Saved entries
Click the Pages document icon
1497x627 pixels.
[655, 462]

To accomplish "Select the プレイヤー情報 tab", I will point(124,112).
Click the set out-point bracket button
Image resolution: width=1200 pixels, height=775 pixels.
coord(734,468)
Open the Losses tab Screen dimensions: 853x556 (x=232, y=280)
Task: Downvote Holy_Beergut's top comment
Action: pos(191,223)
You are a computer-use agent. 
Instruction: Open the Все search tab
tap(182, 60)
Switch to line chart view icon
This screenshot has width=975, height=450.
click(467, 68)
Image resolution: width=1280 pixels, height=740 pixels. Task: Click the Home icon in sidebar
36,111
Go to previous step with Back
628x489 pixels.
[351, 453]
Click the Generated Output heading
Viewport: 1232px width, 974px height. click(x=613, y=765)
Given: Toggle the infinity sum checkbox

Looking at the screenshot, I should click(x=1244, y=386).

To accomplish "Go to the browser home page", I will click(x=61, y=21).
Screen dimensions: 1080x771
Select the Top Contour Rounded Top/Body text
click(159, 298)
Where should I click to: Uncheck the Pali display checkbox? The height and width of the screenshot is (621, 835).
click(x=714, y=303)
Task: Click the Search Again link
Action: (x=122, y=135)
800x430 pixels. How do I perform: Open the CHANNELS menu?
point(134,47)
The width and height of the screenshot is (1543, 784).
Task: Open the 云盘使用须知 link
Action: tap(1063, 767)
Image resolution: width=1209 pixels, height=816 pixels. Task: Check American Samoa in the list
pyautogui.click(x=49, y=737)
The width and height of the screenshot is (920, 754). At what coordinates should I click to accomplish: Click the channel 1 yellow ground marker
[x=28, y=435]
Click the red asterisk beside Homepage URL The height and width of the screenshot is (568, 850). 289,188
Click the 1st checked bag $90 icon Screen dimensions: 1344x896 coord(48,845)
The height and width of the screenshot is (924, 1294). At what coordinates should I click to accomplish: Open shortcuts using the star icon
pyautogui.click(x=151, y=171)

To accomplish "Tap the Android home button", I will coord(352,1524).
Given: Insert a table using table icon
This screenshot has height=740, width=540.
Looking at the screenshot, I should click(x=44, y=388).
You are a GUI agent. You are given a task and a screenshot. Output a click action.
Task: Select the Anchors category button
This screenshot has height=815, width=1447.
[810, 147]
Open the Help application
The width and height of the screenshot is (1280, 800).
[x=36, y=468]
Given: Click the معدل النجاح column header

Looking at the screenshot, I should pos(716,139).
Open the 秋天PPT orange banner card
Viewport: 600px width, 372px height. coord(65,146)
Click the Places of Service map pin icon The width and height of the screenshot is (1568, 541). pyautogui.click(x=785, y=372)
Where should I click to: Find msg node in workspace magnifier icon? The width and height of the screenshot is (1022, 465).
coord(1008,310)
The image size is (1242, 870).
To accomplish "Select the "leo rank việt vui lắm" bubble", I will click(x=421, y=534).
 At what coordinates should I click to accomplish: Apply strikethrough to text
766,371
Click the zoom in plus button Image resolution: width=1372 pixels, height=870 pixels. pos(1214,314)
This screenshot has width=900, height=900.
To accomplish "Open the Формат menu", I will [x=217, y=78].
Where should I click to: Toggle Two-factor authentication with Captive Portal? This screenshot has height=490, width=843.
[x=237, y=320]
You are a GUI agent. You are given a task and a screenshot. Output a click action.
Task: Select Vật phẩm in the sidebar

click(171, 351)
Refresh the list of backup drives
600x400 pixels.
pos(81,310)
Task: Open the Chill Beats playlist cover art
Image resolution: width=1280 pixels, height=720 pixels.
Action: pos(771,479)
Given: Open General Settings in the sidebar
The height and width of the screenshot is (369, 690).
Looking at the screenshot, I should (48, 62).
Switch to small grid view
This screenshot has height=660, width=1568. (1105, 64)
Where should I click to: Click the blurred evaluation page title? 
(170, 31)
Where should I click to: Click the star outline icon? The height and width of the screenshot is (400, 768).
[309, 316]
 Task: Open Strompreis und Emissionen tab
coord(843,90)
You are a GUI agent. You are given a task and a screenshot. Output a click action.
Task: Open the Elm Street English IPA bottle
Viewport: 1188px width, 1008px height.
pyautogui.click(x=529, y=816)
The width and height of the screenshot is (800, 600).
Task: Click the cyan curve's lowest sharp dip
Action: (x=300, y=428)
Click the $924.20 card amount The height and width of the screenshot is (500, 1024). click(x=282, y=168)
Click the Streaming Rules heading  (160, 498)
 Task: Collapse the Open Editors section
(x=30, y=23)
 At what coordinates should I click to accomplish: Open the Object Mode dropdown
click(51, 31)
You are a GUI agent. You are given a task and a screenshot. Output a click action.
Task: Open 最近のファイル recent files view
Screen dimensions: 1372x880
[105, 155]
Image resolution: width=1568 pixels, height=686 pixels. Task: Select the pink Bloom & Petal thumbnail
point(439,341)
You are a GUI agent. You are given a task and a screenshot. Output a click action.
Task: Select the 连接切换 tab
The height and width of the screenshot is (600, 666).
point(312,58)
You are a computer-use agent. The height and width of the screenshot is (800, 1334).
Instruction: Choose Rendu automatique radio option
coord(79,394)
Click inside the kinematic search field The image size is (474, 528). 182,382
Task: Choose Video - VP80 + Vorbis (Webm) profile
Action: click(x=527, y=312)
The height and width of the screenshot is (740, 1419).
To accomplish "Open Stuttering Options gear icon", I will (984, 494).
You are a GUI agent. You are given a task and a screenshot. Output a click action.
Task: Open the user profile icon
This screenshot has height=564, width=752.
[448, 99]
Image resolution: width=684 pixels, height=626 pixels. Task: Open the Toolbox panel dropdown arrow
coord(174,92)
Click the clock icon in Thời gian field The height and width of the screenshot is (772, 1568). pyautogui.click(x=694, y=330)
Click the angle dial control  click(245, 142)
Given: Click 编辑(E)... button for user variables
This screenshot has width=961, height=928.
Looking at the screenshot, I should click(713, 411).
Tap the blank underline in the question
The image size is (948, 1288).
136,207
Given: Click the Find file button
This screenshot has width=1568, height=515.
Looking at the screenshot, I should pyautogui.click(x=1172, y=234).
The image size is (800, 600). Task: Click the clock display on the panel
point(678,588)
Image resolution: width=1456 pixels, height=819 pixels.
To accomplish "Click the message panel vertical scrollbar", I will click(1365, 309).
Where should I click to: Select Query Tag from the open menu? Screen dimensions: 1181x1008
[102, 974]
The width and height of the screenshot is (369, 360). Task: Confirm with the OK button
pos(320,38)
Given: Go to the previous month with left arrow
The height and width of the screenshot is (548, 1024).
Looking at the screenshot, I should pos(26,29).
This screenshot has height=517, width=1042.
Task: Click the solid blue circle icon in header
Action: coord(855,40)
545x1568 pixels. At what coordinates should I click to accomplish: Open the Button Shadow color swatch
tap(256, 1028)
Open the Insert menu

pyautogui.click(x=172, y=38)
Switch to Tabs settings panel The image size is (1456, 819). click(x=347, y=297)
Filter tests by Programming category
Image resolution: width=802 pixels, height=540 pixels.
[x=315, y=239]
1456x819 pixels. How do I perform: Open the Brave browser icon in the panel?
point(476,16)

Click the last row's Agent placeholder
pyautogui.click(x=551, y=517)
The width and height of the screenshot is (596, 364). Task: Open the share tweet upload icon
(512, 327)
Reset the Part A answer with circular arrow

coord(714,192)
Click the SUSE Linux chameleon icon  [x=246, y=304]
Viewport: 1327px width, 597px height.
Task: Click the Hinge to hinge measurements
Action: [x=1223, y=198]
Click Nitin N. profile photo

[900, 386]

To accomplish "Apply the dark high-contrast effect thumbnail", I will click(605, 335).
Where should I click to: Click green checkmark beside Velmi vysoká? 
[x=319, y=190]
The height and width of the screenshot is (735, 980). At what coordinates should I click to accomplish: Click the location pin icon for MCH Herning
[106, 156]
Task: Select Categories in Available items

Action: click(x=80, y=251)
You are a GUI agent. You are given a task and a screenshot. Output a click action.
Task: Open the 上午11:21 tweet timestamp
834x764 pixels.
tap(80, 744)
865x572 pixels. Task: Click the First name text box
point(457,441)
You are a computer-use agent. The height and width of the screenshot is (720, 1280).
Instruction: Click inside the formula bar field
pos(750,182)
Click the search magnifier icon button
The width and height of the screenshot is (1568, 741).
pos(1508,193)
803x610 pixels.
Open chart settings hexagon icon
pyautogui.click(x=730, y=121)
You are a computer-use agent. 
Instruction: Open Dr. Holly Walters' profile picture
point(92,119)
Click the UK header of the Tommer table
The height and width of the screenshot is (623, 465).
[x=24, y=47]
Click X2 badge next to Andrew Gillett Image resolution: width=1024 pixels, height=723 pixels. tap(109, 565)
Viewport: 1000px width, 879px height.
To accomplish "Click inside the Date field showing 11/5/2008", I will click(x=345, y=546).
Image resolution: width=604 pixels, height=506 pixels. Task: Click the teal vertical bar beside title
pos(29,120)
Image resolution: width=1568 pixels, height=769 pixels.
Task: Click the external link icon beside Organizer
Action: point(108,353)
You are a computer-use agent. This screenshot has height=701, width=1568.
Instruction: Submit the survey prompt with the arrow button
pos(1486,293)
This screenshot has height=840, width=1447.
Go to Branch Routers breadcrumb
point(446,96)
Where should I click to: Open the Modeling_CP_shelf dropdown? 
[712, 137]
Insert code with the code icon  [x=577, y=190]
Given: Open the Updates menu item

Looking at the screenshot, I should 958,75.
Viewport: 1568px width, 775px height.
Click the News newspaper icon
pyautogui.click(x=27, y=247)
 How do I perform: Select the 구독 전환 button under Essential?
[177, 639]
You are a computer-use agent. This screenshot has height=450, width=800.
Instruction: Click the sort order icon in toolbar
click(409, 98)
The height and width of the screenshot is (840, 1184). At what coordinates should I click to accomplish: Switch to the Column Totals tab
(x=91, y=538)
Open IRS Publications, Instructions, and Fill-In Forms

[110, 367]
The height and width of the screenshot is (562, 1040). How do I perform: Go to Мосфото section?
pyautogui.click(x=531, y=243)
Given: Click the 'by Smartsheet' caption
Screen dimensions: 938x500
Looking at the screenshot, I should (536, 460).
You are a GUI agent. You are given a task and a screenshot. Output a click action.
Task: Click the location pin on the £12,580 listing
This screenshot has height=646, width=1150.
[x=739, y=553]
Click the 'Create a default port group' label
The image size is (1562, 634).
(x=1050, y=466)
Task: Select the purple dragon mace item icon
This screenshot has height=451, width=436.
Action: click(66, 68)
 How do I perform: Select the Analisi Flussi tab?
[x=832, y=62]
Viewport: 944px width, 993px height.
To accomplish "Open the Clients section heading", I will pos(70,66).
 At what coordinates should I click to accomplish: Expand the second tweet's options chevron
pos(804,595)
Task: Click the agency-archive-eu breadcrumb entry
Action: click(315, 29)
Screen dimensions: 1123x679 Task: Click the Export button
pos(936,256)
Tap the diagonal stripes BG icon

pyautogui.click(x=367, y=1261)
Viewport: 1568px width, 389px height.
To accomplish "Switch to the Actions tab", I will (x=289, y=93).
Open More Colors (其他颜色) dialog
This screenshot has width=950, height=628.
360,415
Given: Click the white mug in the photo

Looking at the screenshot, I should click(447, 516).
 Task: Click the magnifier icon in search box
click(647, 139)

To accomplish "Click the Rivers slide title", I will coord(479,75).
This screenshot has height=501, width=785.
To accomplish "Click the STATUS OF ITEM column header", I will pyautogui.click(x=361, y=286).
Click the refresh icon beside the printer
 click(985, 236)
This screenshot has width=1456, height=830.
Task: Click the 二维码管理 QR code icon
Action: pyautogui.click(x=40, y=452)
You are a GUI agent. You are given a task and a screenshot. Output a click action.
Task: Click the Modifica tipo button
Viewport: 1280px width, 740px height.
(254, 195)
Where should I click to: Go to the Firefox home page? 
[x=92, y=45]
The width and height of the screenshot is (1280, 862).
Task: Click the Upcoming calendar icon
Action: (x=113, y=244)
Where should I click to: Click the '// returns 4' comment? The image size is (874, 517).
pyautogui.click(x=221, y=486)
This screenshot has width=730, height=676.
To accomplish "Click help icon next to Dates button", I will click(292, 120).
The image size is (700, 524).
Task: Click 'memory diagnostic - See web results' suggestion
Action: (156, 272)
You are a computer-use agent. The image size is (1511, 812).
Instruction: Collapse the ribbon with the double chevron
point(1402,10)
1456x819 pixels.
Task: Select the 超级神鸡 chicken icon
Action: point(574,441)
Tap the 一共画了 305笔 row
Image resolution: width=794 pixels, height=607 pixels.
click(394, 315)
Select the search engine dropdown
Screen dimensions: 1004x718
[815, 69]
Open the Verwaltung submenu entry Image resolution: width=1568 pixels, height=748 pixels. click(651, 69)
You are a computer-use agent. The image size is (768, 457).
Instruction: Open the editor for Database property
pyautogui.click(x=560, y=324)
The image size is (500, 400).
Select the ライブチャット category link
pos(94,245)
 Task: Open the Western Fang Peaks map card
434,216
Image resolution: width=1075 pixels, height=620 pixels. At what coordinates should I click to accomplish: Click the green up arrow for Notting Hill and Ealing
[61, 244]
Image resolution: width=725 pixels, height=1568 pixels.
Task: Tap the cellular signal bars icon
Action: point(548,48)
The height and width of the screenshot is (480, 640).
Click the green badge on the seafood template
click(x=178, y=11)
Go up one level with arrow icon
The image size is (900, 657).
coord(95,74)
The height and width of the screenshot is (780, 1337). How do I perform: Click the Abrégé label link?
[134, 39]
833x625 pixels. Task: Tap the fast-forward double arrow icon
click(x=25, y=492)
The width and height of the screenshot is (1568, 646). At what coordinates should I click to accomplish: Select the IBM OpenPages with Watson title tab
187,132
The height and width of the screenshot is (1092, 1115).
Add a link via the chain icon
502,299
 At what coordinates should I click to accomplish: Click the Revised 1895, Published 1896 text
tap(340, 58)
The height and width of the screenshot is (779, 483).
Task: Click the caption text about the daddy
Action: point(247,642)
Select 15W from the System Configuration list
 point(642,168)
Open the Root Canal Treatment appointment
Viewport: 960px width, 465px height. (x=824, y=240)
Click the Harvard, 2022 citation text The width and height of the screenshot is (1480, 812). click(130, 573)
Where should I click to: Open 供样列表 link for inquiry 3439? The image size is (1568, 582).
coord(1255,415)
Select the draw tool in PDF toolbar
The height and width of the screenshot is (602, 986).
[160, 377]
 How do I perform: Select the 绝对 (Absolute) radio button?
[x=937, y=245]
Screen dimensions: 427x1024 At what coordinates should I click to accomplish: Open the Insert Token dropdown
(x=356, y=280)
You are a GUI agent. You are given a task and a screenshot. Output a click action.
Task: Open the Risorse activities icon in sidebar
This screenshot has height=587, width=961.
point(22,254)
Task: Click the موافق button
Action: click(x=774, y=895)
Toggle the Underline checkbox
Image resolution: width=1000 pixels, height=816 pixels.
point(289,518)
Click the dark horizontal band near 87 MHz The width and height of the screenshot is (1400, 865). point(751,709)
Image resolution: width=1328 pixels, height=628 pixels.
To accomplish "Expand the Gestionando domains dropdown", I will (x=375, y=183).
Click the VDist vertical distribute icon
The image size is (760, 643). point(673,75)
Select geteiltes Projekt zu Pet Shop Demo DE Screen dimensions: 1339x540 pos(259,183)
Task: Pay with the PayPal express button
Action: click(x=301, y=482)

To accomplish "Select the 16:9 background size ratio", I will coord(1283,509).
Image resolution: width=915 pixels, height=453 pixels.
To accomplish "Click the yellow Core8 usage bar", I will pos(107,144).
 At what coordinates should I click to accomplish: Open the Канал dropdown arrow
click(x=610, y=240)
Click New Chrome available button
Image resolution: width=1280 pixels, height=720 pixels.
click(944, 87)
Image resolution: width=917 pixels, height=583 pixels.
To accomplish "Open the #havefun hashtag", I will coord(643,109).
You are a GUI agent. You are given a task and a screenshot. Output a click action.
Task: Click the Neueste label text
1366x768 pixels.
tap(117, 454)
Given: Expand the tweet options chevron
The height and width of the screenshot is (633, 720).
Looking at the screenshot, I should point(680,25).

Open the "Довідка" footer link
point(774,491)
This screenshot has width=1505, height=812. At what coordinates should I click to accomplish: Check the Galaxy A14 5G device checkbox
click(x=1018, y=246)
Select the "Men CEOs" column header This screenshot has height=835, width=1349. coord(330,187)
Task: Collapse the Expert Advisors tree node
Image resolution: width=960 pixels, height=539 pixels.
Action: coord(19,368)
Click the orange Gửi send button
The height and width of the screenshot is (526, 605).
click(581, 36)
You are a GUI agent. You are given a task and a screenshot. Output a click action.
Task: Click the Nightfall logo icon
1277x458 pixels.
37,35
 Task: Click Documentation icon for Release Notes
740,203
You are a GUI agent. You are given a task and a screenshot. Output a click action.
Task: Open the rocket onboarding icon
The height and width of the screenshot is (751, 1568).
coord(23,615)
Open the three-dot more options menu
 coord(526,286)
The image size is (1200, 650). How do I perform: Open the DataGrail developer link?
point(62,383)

WHAT IS REQUIRED:
Filter the entries and copy out every line with the word "dark".

THE COMPLETED TASK:
To accomplish "Apply the dark high-contrast effect thumbnail", I will click(605, 335).
Click the dark horizontal band near 87 MHz The width and height of the screenshot is (1400, 865). point(751,709)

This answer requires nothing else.